First, let's pick my name: Alex Johnson!

**Part (a): Plotting the data on logarithmic axes.**

* The problem says we have `y = a * x^b`. This is a power law, and if you try to graph it, it usually makes a curve.
* The cool trick is that if we take the logarithm of both sides, it becomes a straight line!
* `log(y) = log(a * x^b)`
* Using logarithm rules, `log(a * b) = log(a) + log(b)` and `log(x^b) = b * log(x)`.
* So, `log(y) = log(a) + b * log(x)`.
* See? This looks just like `Y = A + bX`, where `Y = log(y)`, `X = log(x)`, and `A = log(a)`. This is a linear equation!
* So, for part (a), we need to change our original `(x, y)` points into `(log x, log y)` points. I'll use the natural logarithm (ln) because it's pretty common, but any base log works.

* **Original Data:**
* (0.5, 2.20)
* (1.4, 4.30)
* (84, 6.15)

* **Transformed Data (ln x, ln y):**
* For (0.5, 2.20):
* ln(0.5) ≈ -0.693
* ln(2.20) ≈ 0.788
* So, (-0.693, 0.788)
* For (1.4, 4.30):
* ln(1.4) ≈ 0.336
* ln(4.30) ≈ 1.459
* So, (0.336, 1.459)
* For (84, 6.15):
* ln(84) ≈ 4.431
* ln(6.15) ≈ 1.816
* So, (4.431, 1.816)

* To "plot" this, you would take a piece of graph paper, label the horizontal axis "ln x" and the vertical axis "ln y", and then put a dot for each of these three new points. If you had special "log-log" graph paper, you could just plot the original x and y values directly, and it would do the log transformation for you with its special grid lines!

**Part (b): Determining coefficients 'a' and 'b' using least squares.**

* Now that we have our `(X, Y)` points (where `X = ln x` and `Y = ln y`), we can find the best-fit straight line `Y = A + bX` using the least squares method. It's a way to find the line that's "closest" to all the points.
* We have three points (N=3):
* Point 1: (X1, Y1) = (-0.693, 0.788)
* Point 2: (X2, Y2) = (0.336, 1.459)
* Point 3: (X3, Y3) = (4.431, 1.816)

* We need to calculate a few sums:
* Sum of X (ΣX) = -0.693 + 0.336 + 4.431 = 4.074
* Sum of Y (ΣY) = 0.788 + 1.459 + 1.816 = 4.063
* Sum of X squared (ΣX²) = (-0.693)² + (0.336)² + (4.431)² = 0.480 + 0.113 + 19.634 = 20.227
* Sum of X times Y (ΣXY) = (-0.693 * 0.788) + (0.336 * 1.459) + (4.431 * 1.816) = -0.546 + 0.490 + 8.046 = 7.990

* Now we use the least squares formulas for the slope (`b`) and the y-intercept (`A`):

* **Slope (b):**
* `b = [N * Σ(XY) - ΣX * ΣY] / [N * Σ(X²) - (ΣX)²]`
* `b = [3 * 7.990 - 4.074 * 4.063] / [3 * 20.227 - (4.074)²]`
* `b = [23.970 - 16.568] / [60.681 - 16.600]`
* `b = 7.402 / 44.081`
* `b ≈ 0.168`

* **Y-intercept (A):**
* `A = (ΣY - b * ΣX) / N`
* `A = (4.063 - 0.168 * 4.074) / 3`
* `A = (4.063 - 0.684) / 3`
* `A = 3.379 / 3`
* `A ≈ 1.126`

* So, our linear equation in the transformed space is `ln(y) = 1.126 + 0.168 * ln(x)`.
* But wait! We need `a` for `y = a * x^b`. Remember, `A = ln(a)`?
* So, `a = e^A` (or `exp(A)`).
* `a = e^1.126 ≈ 3.084`

* Therefore, the power law expression is `y = 3.084 * x^0.168`.

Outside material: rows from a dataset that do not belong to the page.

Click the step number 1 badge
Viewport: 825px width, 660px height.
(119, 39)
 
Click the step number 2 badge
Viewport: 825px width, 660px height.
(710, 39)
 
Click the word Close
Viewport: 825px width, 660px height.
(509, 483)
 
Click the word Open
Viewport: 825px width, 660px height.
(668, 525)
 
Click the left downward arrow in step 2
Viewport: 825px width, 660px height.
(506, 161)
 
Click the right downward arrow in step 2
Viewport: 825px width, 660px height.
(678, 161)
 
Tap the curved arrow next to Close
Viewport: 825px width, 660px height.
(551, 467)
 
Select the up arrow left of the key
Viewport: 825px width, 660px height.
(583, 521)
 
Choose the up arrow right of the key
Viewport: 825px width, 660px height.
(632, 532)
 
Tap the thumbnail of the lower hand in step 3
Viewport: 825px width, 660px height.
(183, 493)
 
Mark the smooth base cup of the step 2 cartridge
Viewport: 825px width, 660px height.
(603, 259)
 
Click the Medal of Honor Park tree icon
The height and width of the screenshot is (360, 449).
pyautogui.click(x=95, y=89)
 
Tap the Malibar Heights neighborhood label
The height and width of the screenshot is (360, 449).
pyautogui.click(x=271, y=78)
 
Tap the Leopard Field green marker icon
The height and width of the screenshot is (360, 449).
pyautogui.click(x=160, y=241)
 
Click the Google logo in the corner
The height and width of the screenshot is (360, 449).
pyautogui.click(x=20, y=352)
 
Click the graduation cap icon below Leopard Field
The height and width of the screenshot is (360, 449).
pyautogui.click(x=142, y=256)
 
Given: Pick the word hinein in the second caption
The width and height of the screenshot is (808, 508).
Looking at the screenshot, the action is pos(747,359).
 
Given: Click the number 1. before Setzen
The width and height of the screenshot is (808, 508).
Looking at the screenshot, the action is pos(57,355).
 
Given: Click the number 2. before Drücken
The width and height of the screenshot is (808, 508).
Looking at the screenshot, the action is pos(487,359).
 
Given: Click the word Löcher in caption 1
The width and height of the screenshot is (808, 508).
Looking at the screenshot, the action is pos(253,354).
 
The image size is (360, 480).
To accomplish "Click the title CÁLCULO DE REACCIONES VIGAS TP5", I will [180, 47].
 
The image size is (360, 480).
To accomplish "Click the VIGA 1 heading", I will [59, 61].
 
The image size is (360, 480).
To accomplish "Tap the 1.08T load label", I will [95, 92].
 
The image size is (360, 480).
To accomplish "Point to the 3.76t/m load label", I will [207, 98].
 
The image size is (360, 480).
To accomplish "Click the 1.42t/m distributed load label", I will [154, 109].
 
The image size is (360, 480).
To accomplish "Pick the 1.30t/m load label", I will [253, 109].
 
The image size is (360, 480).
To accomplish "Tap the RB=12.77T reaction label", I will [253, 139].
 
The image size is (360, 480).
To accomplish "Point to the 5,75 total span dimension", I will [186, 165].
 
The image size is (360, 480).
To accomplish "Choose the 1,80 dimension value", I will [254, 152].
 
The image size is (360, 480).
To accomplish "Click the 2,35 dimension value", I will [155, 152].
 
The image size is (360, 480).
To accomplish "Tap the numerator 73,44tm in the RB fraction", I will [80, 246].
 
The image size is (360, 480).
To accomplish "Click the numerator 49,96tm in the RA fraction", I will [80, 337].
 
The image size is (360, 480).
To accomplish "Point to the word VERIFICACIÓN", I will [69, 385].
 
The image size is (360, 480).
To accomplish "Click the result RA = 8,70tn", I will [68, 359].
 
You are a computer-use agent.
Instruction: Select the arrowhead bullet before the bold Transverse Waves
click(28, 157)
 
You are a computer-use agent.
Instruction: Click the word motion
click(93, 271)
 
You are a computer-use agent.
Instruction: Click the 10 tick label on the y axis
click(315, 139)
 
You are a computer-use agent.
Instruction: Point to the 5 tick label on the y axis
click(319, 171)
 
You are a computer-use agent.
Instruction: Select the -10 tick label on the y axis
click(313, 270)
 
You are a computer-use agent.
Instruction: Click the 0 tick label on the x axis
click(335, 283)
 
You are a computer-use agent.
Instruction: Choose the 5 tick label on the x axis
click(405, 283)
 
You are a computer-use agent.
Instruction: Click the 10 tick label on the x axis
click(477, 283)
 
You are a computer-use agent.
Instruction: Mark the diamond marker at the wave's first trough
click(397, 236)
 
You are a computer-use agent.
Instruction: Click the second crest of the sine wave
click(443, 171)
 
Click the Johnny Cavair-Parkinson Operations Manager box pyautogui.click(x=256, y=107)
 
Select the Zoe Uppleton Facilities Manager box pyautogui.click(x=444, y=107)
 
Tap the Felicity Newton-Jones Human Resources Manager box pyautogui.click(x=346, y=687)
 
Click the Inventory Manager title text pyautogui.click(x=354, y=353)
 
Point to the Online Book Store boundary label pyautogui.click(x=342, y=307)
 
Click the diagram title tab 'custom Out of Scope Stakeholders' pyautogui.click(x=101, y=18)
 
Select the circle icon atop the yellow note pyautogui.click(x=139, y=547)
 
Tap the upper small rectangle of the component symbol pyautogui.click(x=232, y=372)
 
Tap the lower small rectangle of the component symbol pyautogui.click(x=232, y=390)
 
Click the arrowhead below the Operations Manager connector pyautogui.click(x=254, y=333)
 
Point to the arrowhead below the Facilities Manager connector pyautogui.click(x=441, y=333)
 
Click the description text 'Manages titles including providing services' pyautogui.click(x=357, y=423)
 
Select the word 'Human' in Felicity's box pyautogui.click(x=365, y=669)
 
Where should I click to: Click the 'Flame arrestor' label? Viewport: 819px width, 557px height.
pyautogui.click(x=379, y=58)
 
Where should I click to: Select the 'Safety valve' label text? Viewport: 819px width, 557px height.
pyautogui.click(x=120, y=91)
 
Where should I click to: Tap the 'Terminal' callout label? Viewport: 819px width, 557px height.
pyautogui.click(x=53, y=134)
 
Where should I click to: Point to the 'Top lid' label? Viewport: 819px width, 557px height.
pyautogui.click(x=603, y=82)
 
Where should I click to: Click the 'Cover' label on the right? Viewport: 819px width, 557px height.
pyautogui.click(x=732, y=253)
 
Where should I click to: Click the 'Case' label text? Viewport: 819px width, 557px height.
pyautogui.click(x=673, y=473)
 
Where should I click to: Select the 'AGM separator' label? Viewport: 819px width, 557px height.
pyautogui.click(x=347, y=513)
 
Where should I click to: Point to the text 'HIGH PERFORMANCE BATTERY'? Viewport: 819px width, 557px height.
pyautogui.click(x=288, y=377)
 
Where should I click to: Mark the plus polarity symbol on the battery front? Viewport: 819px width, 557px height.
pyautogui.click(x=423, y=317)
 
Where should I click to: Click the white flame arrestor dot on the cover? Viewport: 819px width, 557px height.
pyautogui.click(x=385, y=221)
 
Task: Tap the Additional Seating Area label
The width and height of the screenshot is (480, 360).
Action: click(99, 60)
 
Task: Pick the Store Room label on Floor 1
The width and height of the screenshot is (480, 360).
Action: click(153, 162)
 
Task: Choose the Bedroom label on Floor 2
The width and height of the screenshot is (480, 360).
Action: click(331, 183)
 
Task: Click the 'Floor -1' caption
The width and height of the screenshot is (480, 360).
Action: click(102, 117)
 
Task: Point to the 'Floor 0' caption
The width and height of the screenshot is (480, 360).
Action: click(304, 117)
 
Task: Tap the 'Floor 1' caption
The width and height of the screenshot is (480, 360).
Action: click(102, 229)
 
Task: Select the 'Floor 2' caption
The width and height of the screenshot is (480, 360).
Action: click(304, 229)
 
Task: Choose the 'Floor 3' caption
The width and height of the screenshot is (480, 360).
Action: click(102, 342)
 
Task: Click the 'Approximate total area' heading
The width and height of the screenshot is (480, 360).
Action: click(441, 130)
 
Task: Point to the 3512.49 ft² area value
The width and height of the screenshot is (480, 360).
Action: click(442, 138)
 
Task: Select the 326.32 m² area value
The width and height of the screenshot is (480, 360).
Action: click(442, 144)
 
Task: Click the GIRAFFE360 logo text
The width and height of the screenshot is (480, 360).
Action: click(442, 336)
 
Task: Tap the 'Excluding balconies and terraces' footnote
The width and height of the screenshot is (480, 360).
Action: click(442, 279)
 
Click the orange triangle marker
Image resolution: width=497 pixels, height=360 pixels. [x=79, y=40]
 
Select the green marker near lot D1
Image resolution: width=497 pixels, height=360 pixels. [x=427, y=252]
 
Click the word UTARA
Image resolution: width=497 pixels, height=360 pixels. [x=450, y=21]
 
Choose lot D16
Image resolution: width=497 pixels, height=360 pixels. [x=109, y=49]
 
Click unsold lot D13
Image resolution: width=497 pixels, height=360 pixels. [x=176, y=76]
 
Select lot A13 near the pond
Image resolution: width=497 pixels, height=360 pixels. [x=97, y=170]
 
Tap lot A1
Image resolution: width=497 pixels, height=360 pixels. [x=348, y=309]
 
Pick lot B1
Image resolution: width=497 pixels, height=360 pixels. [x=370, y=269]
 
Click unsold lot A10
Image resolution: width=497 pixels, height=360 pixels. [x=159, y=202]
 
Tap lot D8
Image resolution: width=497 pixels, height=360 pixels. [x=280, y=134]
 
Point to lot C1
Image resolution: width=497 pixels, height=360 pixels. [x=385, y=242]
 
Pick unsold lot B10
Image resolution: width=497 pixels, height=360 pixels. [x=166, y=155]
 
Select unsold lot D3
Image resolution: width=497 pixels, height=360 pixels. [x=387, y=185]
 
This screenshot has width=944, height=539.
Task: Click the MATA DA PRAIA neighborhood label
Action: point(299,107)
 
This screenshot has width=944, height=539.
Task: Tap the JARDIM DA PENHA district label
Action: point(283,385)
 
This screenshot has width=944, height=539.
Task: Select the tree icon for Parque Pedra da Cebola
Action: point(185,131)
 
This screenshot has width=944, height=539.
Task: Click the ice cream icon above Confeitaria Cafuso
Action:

**Part (c): Drawing the calculated line on the same plot.**

* Since `ln(y) = 1.126 + 0.168 * ln(x)` is a straight line, all we need are two points to draw it!
* We can pick two different `ln(x)` values (maybe the smallest and largest from our data) and calculate the corresponding `ln(y)` values using our equation.
* For example:
* If `ln(x) = -0.693` (the first transformed x value):
* `ln(y) = 1.126 + 0.168 * (-0.693) = 1.126 - 0.116 = 1.010`
* So, one point on the line is `(-0.693, 1.010)`.
* If `ln(x) = 4.431` (the last transformed x value):
* `ln(y) = 1.126 + 0.168 * (4.431) = 1.126 + 0.744 = 1.870`
* So, another point on the line is `(4.431, 1.870)`.

* You would plot these two new points `(-0.693, 1.010)` and `(4.431, 1.870)` on your `(ln x, ln y)` graph, and then draw a straight line connecting them. This line shows our best-fit power law!

That's it! We took a curvy problem, made it straight, used some calculation formulas, and then put it all back together. Pretty neat, huh?